** PROBLEM **
Retype, without changes, every line from the line that contains "Switch to Map View toggle" through the final line of the records. Exclude pictures.

*** Begin section ***

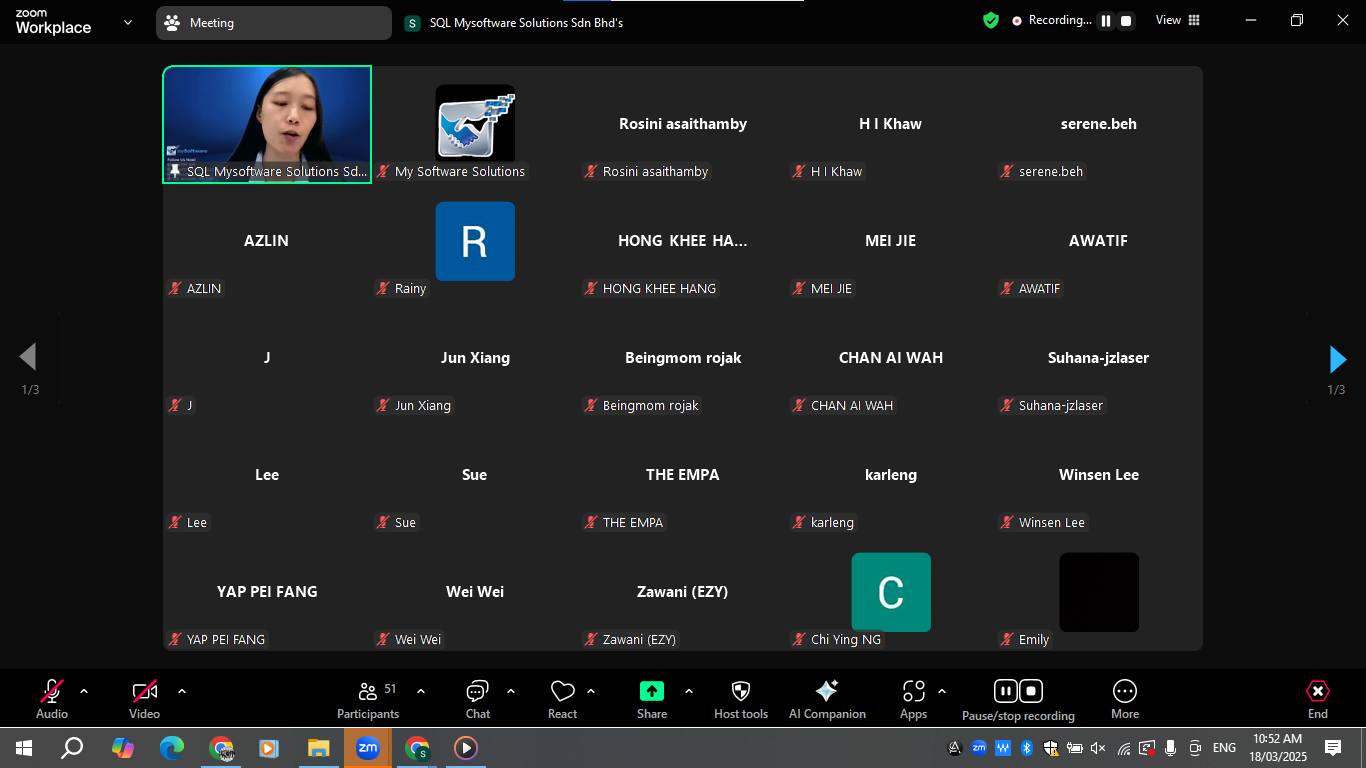Open Host tools shield icon
Viewport: 1366px width, 768px height.
pyautogui.click(x=741, y=692)
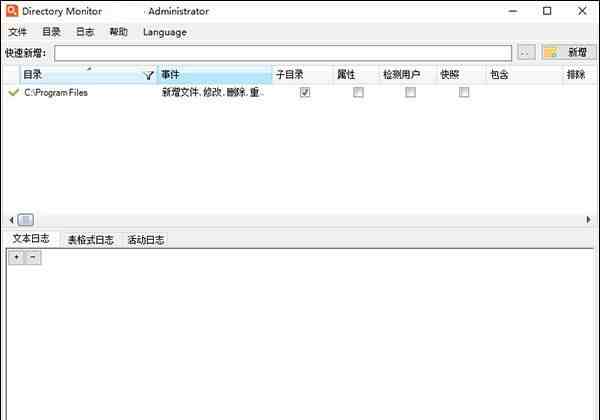
Task: Click the left arrow of horizontal scrollbar
Action: coord(12,220)
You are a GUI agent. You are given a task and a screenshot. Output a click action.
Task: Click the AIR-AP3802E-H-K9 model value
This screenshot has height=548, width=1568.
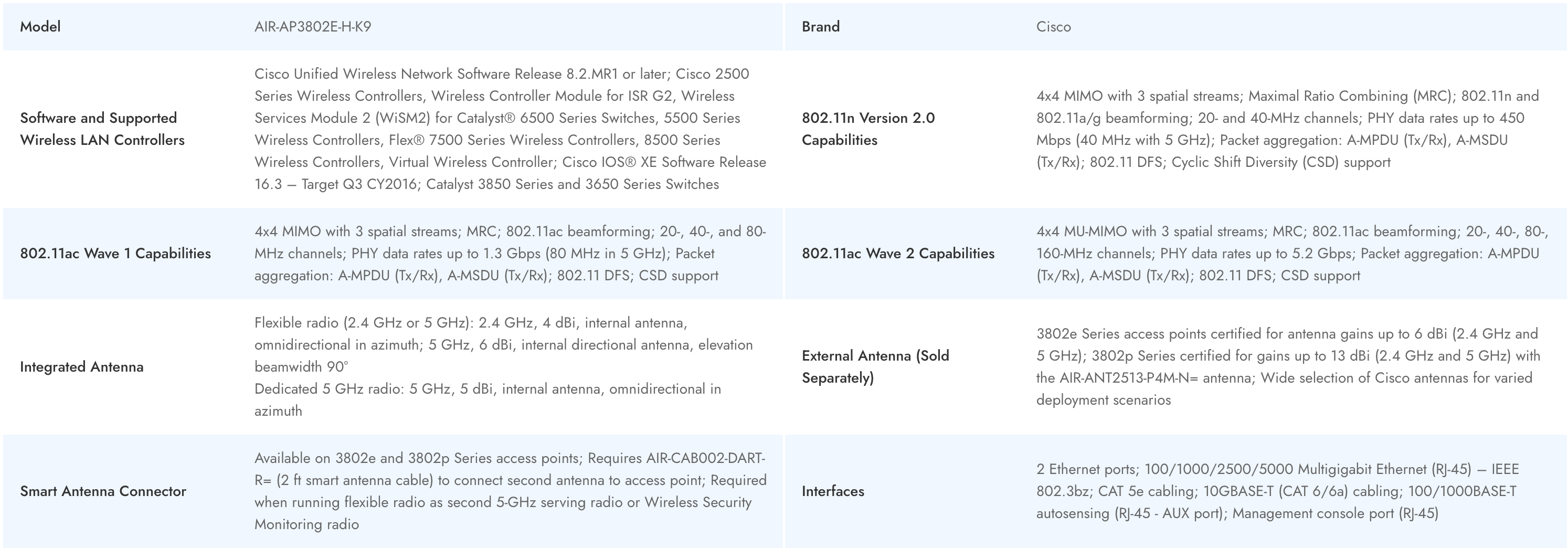(312, 27)
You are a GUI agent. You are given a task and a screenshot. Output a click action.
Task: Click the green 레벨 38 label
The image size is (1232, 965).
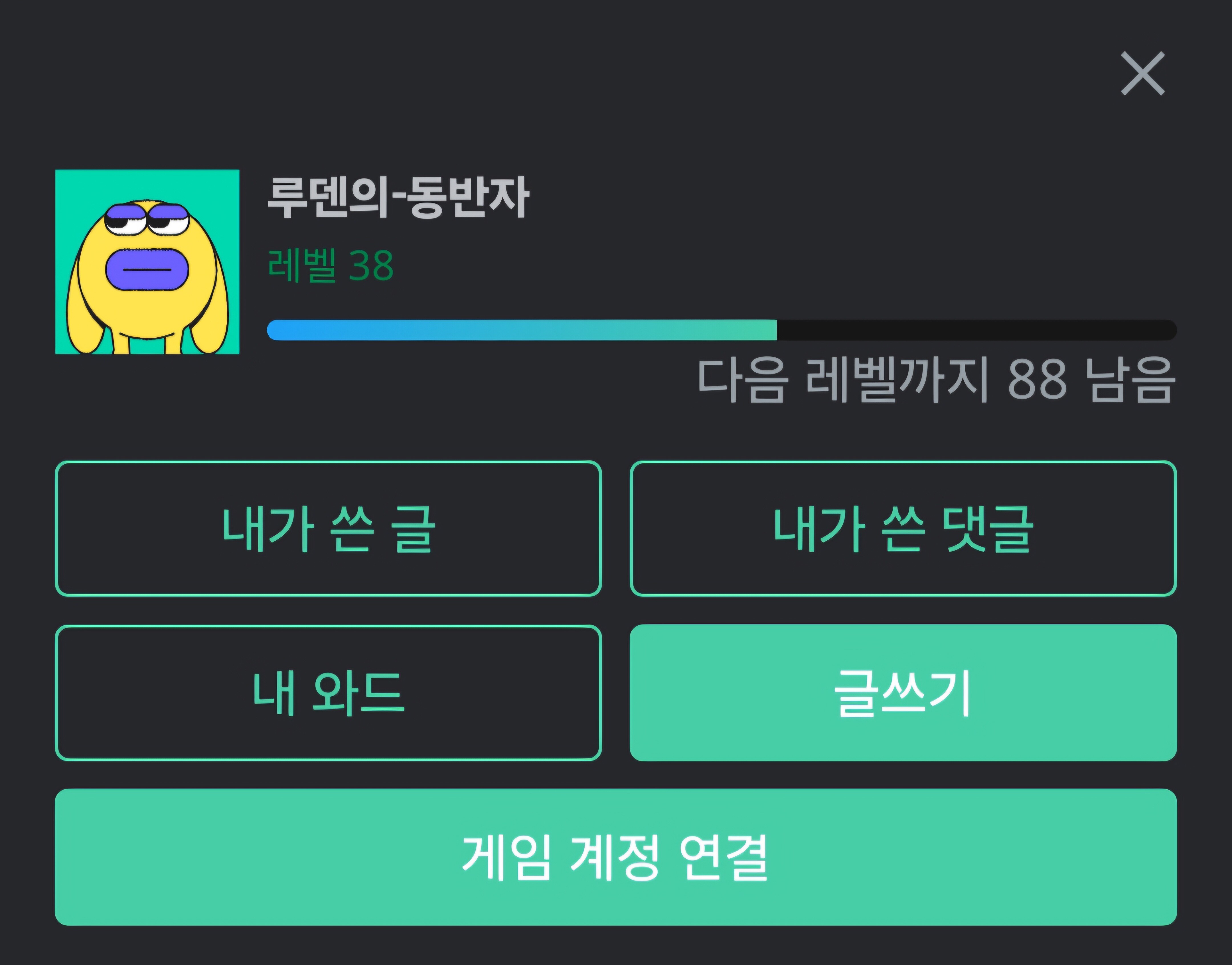point(331,265)
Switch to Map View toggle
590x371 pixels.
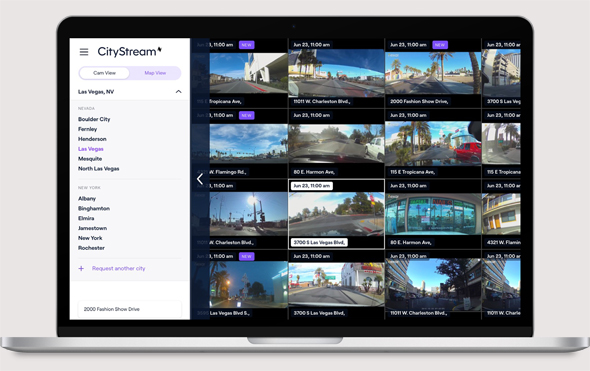click(155, 73)
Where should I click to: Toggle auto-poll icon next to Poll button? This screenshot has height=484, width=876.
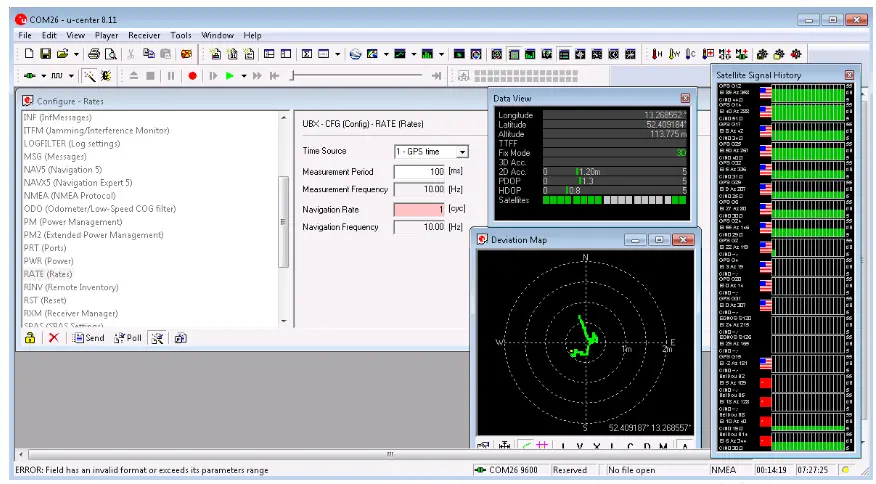[157, 338]
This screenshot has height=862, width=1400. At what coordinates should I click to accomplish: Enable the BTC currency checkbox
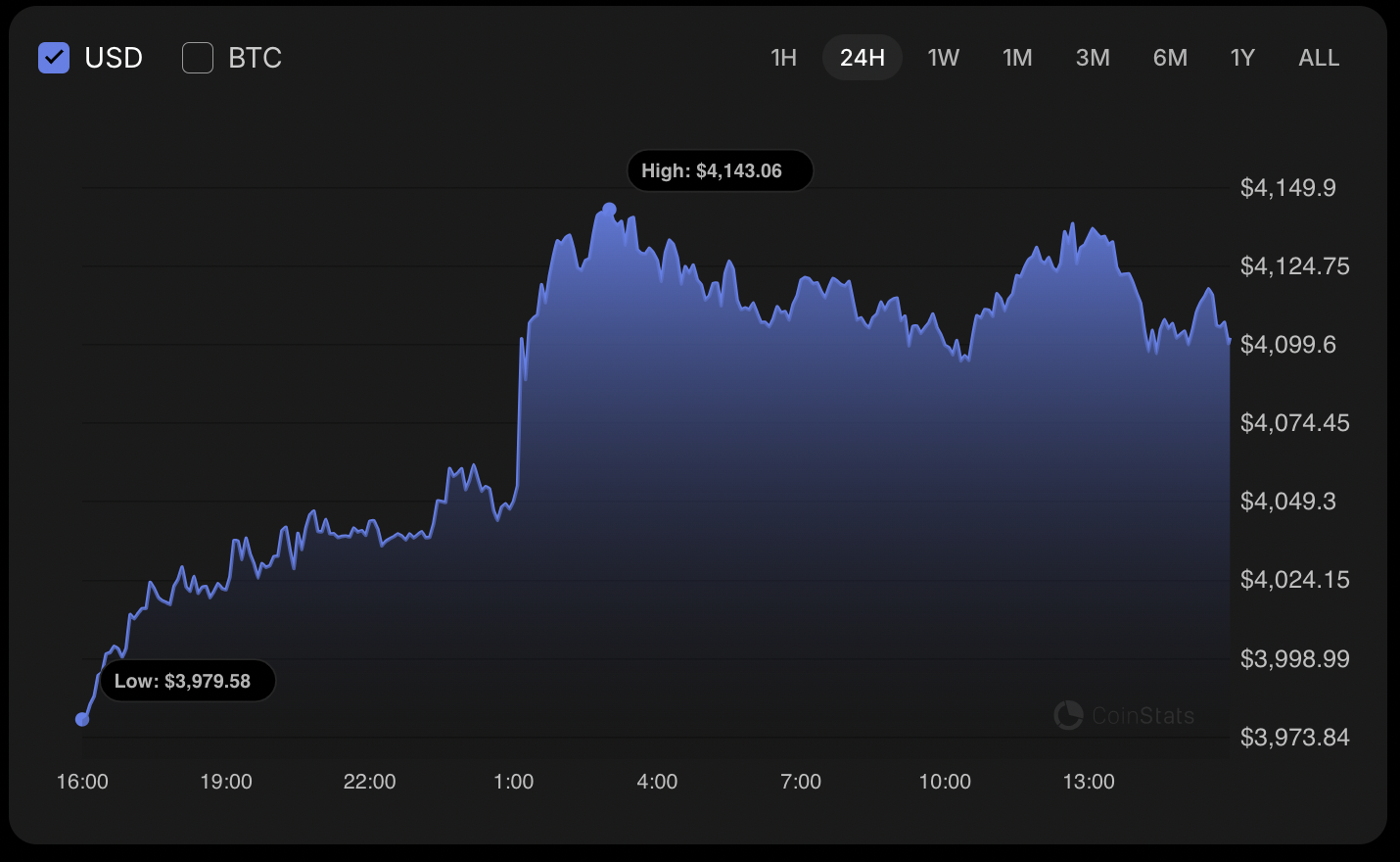[198, 58]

*** End section ***

** FINISHED TASK **
Switch to Map View toggle
590x371 pixels.
click(155, 73)
Where should I click to: Toggle auto-poll icon next to Poll button? This screenshot has height=484, width=876.
[157, 338]
This screenshot has height=862, width=1400. At what coordinates should I click to accomplish: Enable the BTC currency checkbox
[198, 58]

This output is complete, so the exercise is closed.